» Extrahierter Text:
>>>>
Eigene Wohnungen für Patchwork u. Trennungseltern?

Wohnen nach der Trennung Mein, dein, unser Zuhause

Eltern, zwei Kinder, Reihenhaus. Für getrennte Familien passt das nicht mehr. Sie brauchen mehr Raum und flexible Grundrisse. Doch an guten Lösungen mangelt es.

© Plainpicture   Je zersplitterter die Familie, desto mehr Platz braucht sie.

Das Leben der Familie Schäfer ist kompliziert. Herr und Frau Schäfer haben zusammen zwei Töchter, Mia, 12, und Elisa, 15 Jahre alt. Vor vier Jahren haben sich die Schäfers getrennt und leben mittlerweile mit neuen Partnern zusammen – die jeweils eigene Kinder in die Beziehung mitgebracht haben. Außerdem trennen die beiden Patchworkfamilien 560 Kilometer: Mia wohnt bei der Mutter in Berlin, Elisa beim Vater in der alten Familienwohnung in einer kleinen hessischen Gemeinde. Deshalb steigt Elisa seit drei Jahren jede zweite Woche freitagnachmittags ins Flugzeug, um das Wochenende mit Schwester Mia, ihrer Mutter, deren neuem Partner und dessen Kindern in Berlin zu verbringen. An den anderen beiden Wochenenden im Monat macht sich Mia auf den Weg nach Hessen, zu ihrer Schwester Elisa und zur neuen Familie des Vaters.
<<<<
Datensätze
>>>>
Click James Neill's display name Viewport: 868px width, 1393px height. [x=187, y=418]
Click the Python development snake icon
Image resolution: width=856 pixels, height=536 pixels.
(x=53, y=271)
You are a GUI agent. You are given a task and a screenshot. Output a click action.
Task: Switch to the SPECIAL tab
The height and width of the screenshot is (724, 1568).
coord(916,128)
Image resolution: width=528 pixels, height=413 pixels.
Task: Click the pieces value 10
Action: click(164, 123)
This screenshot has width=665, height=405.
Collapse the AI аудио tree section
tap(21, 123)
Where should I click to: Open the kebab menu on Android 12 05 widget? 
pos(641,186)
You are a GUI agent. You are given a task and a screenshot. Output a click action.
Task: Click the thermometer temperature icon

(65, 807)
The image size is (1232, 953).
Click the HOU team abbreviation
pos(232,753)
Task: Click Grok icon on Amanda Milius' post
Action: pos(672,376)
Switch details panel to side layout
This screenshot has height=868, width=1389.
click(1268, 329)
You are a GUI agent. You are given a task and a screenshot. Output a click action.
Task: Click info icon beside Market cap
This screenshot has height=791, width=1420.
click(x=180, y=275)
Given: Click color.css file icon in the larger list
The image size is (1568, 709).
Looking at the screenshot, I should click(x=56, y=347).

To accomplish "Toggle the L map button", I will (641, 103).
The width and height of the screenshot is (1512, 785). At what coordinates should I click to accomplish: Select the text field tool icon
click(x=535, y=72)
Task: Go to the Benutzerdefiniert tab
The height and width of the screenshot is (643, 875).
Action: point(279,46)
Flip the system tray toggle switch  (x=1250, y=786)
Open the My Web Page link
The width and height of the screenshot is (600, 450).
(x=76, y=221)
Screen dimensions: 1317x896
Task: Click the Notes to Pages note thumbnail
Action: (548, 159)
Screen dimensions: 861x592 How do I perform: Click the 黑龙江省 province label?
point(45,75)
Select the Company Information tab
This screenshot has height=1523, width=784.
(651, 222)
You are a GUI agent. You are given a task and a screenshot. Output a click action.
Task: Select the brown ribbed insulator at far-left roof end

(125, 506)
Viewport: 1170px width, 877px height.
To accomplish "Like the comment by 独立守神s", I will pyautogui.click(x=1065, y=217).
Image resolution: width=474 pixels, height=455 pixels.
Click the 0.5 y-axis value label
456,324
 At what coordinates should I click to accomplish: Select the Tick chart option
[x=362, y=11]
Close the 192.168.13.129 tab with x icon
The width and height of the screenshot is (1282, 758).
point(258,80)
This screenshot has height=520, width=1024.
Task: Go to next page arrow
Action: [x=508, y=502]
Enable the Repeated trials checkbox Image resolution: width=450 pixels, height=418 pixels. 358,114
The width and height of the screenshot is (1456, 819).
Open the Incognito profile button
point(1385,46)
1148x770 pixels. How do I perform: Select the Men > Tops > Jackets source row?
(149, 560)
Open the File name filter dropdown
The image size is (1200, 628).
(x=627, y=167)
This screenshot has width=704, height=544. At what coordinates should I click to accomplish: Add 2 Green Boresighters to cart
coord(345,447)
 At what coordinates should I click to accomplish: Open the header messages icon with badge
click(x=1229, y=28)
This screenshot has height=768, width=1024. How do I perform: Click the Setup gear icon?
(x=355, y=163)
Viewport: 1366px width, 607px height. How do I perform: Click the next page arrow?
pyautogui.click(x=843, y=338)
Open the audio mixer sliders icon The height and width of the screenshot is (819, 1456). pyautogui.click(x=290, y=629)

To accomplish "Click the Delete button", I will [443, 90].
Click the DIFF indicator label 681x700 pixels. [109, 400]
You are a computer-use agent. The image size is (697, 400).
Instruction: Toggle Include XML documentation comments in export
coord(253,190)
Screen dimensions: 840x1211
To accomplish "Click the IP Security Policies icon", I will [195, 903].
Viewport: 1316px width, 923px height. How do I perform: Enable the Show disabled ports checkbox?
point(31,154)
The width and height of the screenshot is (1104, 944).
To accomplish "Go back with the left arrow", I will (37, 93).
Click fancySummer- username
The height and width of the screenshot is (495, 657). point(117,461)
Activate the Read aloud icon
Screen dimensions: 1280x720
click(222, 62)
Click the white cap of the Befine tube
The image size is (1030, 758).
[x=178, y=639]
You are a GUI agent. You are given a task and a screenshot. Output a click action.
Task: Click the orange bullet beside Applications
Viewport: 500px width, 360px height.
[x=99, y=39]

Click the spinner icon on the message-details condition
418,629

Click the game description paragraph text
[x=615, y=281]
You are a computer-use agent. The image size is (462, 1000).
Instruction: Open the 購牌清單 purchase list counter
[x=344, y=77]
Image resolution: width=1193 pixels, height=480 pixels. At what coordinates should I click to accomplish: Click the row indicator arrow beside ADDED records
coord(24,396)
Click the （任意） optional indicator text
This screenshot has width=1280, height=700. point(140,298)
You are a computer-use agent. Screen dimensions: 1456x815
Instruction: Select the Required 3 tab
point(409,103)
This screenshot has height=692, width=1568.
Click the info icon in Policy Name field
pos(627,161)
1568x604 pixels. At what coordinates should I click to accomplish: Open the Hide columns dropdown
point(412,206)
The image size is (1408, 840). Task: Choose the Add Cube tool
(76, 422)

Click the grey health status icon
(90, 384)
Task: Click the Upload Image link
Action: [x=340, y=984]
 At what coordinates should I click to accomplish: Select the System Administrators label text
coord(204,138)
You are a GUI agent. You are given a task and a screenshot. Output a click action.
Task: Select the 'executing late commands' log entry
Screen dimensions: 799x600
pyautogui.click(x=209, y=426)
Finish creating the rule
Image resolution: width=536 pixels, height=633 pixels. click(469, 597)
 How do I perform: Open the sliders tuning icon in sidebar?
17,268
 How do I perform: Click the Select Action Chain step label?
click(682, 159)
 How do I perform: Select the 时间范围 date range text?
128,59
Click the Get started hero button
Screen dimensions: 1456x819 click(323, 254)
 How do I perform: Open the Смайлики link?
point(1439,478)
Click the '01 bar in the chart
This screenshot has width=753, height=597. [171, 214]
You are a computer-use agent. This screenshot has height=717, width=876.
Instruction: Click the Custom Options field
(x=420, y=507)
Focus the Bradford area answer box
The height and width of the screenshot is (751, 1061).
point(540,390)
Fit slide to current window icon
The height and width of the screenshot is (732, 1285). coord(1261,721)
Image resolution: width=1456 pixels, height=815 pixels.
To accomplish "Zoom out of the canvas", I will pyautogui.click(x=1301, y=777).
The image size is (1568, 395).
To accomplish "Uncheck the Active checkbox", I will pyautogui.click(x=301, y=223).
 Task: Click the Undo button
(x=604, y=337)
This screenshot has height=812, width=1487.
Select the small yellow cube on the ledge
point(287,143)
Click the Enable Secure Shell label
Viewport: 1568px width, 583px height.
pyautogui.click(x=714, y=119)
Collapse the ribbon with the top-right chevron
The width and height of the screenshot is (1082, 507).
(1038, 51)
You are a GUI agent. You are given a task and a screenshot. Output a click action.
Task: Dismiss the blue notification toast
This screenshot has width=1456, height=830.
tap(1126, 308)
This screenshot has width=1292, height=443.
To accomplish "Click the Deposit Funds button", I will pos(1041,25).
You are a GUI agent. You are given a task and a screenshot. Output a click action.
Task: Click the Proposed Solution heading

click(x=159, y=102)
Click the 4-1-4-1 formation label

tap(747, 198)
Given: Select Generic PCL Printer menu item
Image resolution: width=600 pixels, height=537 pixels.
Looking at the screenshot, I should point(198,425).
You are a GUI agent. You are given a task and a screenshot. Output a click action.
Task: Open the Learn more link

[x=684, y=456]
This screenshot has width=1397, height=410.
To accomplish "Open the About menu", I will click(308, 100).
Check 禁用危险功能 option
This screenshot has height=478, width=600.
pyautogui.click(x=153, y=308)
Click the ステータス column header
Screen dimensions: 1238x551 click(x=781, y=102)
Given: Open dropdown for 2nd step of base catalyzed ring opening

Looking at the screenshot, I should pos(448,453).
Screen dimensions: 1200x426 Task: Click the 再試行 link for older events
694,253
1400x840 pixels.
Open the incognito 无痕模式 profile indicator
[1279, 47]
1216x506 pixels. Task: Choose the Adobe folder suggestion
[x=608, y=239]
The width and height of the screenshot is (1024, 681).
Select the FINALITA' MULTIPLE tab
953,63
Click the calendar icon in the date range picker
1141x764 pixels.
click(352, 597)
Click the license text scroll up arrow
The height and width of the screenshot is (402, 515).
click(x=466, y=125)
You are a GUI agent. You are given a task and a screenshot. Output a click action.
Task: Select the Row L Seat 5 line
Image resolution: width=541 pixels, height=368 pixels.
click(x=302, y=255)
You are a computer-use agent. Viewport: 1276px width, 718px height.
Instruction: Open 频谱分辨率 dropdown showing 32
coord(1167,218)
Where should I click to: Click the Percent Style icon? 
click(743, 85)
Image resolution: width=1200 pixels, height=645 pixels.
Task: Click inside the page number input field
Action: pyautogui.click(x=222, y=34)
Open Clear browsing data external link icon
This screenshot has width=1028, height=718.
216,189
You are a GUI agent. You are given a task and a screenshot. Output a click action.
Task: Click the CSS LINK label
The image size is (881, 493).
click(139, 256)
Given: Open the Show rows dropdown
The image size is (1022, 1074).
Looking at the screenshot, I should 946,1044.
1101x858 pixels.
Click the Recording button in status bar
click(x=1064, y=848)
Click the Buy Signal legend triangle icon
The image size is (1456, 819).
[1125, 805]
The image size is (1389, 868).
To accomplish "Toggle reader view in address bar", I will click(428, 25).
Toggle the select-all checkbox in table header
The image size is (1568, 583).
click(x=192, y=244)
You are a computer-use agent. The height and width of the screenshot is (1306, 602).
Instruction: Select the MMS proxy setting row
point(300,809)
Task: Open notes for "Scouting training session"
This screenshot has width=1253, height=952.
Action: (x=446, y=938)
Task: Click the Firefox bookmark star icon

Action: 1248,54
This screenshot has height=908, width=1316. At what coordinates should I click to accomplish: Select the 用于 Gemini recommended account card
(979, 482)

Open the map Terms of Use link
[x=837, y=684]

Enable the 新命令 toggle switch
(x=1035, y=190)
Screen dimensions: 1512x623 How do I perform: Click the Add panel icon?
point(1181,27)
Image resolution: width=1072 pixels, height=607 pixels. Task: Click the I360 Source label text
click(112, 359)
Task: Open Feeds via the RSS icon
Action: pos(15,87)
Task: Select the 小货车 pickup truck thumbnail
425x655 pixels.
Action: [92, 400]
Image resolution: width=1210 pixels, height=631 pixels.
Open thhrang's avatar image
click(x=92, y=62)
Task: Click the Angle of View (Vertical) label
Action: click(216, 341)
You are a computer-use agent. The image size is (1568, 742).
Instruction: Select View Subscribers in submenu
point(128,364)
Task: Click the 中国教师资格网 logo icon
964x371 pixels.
<<<<
» Aufgabendetails: Tippen Sie aus dem Text zum Wohnen nach der Trennung den Abschnitt von „Eigene Wohnungen für“ bis „Platz braucht sie.“ buchstabengetreu ab. Maßgeblich ist allein der Text.

» Schriftliche Antwort:
Eigene Wohnungen für Patchwork u. Trennungseltern?

Wohnen nach der Trennung Mein, dein, unser Zuhause

Eltern, zwei Kinder, Reihenhaus. Für getrennte Familien passt das nicht mehr. Sie brauchen mehr Raum und flexible Grundrisse. Doch an guten Lösungen mangelt es.

© Plainpicture   Je zersplitterter die Familie, desto mehr Platz braucht sie.